To counteract this, ensure you know your equipment well. So that when an opportunity arises, you are able to compose your shot quickly and efficiently, especially in black and white, where you have the added challenge of visualising your shot in black and white instead of relying on what your eyes see.
3. Safety above all
As mentioned above, water is not our natural element.
Underwater photography, whether black and white or colour, can be dangerous.
Ensure that your swimming and diving abilities are strong, so you are able to get out of any situations where your life may be at risk.
If you are not a confident swimmer, it is best to stick to the shallows. Even then, you should be careful in shallow waters.
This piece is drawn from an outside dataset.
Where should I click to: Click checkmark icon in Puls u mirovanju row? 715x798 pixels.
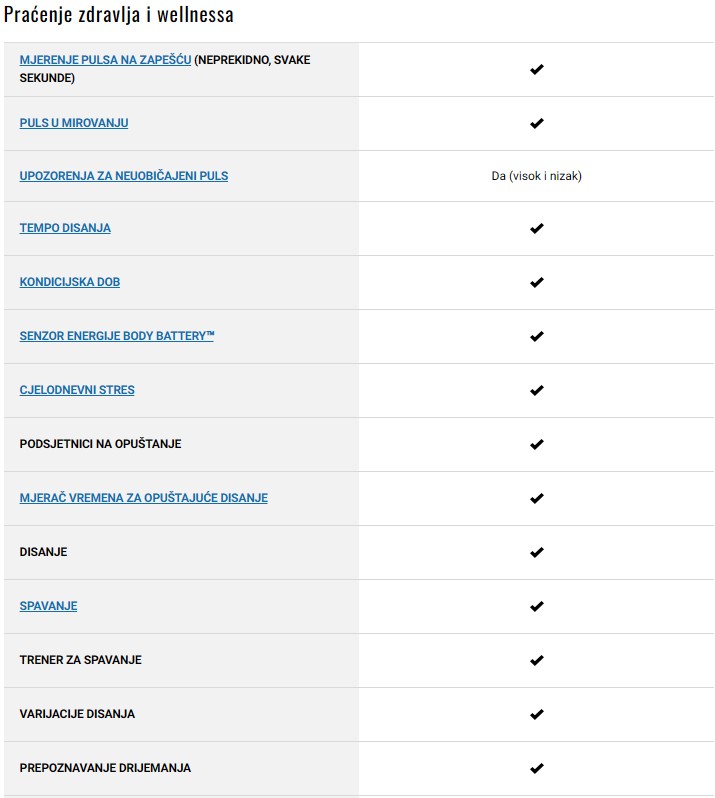(536, 123)
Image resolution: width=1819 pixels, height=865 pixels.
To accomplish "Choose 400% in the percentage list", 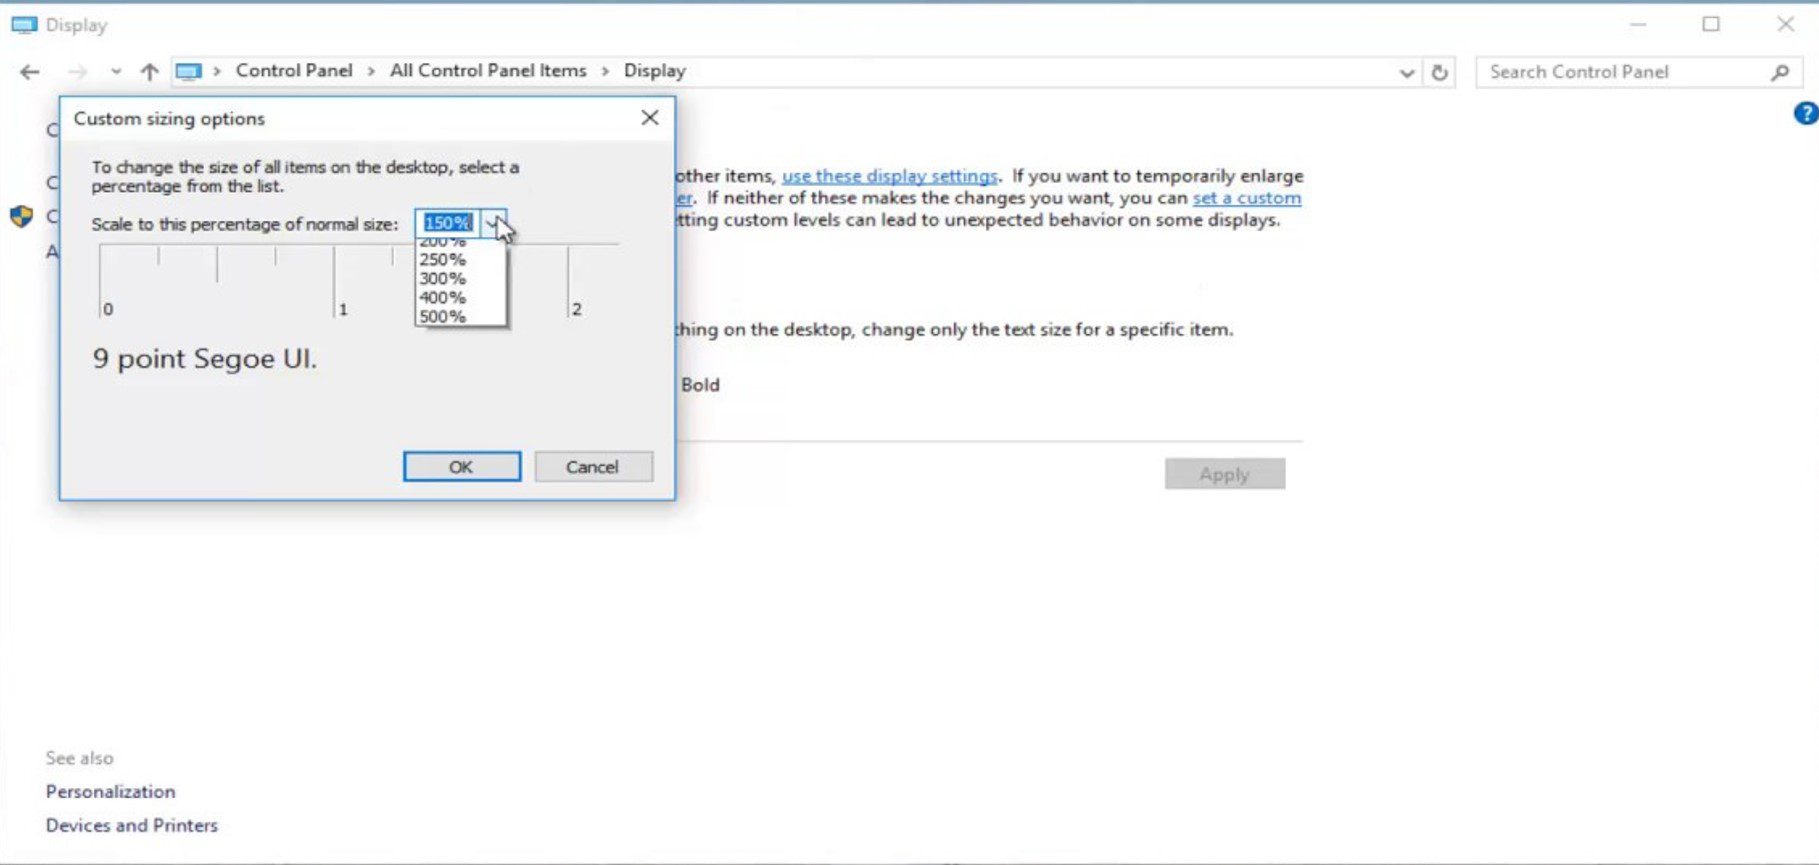I will tap(443, 298).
Unexpectedly strong tides can pull you out further into the ocean if you are not paying attention.
It is recommended that you never go alone on underwater shoots, as many things can potentially go wrong while underwater, and you would not want to be by yourself in such situations.
Always keep alert, and keep a look out for your companions.
Black and white photography underwater is not easy.
If you have never done it before, taking black and white photographs underwater takes some getting used to, even if you have experience in other types of photography.
Many factors come together to make this genre of photography a challenging one, and you should not be discouraged to see your first attempt yield a lower-than-expected number of shots you are satisfied with.
Keep practicing, and like in all forms of photography, you will see improvement.
Some underwater photographers recommend practicing in a swimming pool, as this provides a safe environment for you to practice with your equipment and get used to shooting in the water.
However, I personally think that unless you have access to a private pool or one that is empty during certain times of the day, most of your pool companions will not be pleased with you practicing your underwater photography skills on them.
Photographing underwater in black and white can be difficult, but it is also extremely rewarding.
You are able to pare down the distractions from colour, and bring your subject straight to the foreground of focus. You can create new perspectives by manipulating the shadows and light in your images and invent new worlds for the viewer.
While underwater colour photography may receive praise for its charm and beauty, I feel that its black and white counterpart also shines in all its mystery and glamour.